**What you should do**
Return the rows starting with the line that contains "The width and height of the screenshot is (1430, 1047)." and going on through the line that contains "click(x=319, y=50)", copied without any change.

Entries for locating text and elements:
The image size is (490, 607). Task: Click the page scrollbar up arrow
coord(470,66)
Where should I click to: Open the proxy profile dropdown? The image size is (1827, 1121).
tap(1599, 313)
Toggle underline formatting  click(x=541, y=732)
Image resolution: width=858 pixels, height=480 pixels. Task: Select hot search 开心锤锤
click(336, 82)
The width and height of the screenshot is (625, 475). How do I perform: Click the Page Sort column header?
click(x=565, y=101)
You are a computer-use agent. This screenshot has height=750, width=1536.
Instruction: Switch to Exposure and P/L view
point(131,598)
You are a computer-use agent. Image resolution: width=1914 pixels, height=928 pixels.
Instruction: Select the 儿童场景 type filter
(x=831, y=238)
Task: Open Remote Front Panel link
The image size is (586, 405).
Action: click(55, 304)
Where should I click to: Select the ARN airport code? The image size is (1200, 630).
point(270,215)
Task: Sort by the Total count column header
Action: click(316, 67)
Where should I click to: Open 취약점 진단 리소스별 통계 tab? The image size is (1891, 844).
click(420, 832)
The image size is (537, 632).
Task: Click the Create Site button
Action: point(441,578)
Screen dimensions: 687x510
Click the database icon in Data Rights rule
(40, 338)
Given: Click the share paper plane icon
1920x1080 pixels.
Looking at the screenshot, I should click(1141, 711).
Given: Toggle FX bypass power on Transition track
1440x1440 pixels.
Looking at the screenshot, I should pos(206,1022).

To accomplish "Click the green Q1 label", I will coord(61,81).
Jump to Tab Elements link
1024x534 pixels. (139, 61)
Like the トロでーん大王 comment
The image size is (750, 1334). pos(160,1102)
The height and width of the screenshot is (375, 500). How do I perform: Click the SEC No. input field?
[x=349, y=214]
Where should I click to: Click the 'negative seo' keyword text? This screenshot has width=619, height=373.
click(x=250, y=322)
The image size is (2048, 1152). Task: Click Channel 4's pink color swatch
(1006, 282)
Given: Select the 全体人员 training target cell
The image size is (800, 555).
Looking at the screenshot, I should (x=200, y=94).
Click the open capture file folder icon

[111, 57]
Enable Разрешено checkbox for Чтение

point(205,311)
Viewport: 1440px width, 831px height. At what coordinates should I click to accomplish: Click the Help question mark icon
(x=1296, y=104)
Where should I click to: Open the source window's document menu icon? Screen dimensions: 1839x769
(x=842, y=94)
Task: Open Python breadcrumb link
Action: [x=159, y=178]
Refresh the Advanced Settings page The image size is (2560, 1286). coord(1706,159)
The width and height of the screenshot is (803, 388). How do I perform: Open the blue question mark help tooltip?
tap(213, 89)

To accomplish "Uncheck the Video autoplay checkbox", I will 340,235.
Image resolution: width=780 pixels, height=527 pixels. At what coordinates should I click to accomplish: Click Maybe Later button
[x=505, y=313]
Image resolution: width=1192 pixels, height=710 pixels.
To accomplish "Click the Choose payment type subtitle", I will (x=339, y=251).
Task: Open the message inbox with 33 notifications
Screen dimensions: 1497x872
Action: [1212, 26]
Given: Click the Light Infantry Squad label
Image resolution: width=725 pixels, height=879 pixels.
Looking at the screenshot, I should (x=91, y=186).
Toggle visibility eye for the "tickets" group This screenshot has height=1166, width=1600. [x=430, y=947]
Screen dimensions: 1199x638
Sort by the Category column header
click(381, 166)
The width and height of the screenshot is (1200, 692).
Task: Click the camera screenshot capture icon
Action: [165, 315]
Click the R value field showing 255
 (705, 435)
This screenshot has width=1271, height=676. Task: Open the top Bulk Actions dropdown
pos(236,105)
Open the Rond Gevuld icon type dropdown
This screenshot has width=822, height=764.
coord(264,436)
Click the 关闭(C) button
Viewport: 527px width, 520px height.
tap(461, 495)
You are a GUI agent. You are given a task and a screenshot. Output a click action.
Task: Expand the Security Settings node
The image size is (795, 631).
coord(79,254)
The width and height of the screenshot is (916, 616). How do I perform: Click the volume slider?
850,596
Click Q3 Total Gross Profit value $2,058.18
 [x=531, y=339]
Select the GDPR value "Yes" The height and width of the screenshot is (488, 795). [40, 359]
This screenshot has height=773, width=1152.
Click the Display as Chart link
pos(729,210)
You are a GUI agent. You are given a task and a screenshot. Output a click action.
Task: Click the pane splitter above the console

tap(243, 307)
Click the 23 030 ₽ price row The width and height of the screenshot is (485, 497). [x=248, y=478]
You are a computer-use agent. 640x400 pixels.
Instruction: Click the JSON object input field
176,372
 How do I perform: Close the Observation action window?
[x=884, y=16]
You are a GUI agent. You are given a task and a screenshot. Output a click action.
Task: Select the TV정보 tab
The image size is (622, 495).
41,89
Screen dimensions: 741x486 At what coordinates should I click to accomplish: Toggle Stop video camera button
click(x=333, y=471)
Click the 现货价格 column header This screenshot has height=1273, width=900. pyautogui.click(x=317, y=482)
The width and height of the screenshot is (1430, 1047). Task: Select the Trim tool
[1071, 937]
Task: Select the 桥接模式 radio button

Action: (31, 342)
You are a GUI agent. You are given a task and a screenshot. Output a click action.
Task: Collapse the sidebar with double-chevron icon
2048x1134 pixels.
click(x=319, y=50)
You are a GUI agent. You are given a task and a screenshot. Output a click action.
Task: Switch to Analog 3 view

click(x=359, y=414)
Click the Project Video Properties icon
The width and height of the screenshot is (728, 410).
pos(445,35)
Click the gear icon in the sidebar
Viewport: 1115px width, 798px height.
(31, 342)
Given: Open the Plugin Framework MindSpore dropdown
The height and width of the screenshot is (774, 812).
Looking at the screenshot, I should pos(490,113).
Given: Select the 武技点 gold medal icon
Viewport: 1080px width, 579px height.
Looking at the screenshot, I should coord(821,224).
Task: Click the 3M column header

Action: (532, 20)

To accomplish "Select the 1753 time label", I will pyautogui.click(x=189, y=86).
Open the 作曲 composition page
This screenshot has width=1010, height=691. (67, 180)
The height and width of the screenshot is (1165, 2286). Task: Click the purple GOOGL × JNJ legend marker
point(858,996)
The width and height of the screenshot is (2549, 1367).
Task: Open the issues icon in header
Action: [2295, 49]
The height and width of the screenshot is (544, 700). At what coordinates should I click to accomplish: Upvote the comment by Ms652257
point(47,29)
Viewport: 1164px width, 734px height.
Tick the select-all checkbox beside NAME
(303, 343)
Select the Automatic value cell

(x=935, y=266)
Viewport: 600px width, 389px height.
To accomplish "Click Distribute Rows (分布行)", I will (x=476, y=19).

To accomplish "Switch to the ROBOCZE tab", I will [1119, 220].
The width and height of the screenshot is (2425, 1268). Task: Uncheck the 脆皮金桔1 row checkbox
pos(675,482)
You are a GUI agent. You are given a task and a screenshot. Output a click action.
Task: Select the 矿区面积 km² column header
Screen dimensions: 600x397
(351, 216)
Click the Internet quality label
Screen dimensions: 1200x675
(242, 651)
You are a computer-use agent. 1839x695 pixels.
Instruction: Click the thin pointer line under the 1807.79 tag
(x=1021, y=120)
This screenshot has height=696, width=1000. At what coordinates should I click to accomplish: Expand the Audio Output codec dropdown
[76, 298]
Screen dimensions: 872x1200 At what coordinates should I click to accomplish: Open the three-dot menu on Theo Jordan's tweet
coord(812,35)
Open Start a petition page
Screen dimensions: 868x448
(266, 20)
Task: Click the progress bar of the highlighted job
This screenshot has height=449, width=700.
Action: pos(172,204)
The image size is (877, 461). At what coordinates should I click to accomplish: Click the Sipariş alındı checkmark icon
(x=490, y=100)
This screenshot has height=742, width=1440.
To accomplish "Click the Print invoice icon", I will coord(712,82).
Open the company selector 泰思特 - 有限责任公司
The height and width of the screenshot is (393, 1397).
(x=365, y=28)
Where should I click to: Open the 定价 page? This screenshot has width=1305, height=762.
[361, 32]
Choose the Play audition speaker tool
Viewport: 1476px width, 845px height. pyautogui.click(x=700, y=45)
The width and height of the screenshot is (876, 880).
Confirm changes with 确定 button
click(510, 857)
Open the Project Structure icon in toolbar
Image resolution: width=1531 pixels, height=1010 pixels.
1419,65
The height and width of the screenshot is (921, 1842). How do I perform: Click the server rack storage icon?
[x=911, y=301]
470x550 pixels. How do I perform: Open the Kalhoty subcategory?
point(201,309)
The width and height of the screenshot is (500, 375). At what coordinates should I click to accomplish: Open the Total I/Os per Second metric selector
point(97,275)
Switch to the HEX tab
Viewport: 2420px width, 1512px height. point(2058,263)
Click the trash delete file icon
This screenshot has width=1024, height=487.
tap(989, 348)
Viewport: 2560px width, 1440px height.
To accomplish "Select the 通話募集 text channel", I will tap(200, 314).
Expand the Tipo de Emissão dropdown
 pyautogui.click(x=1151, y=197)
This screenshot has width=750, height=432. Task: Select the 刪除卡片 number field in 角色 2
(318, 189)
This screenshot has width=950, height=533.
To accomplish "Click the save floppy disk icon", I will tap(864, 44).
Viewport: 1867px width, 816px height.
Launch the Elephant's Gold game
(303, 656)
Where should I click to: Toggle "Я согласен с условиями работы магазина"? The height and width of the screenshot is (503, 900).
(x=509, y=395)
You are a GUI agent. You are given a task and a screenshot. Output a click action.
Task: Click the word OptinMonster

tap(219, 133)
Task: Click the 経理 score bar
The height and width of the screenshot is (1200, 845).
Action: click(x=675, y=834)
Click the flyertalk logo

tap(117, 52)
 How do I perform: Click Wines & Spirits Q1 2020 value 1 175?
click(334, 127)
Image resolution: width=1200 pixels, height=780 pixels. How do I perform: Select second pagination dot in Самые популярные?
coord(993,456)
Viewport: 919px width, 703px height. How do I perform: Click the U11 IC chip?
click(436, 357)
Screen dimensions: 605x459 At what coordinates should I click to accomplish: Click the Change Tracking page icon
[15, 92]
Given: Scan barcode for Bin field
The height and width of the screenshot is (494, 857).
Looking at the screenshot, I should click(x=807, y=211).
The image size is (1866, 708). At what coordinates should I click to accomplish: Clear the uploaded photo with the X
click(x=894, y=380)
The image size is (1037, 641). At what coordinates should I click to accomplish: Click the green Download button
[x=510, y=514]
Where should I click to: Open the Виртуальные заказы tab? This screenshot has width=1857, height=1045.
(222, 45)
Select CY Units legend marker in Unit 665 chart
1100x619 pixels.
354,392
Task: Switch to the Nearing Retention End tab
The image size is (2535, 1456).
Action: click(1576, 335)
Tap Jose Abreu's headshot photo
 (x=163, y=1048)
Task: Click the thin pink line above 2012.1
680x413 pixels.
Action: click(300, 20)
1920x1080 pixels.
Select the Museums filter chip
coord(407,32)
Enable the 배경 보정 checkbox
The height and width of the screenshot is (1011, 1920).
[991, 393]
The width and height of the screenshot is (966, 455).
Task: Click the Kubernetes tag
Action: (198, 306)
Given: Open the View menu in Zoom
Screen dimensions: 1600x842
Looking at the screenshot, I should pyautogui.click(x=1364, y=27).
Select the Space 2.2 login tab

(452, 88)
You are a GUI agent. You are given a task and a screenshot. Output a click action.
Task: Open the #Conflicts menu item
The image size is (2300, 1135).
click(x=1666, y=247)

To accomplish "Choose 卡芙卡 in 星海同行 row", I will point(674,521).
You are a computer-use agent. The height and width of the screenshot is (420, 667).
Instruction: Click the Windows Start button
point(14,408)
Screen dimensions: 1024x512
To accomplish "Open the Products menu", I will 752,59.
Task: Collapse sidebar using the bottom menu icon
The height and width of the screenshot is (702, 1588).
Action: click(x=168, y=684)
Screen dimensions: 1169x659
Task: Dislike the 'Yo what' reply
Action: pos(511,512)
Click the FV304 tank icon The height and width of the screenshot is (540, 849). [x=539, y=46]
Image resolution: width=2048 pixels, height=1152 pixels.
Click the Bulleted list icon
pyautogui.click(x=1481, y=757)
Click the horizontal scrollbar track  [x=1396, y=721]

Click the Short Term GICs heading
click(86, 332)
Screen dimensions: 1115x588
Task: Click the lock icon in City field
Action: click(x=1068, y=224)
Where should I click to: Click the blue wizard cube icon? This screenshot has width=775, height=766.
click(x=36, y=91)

**Worked answer**
The width and height of the screenshot is (1430, 1047). Task: Select the Trim tool
[1071, 937]
Task: Select the 桥接模式 radio button

Action: (31, 342)
You are a GUI agent. You are given a task and a screenshot. Output a click action.
Task: Collapse the sidebar with double-chevron icon
2048x1134 pixels.
click(x=319, y=50)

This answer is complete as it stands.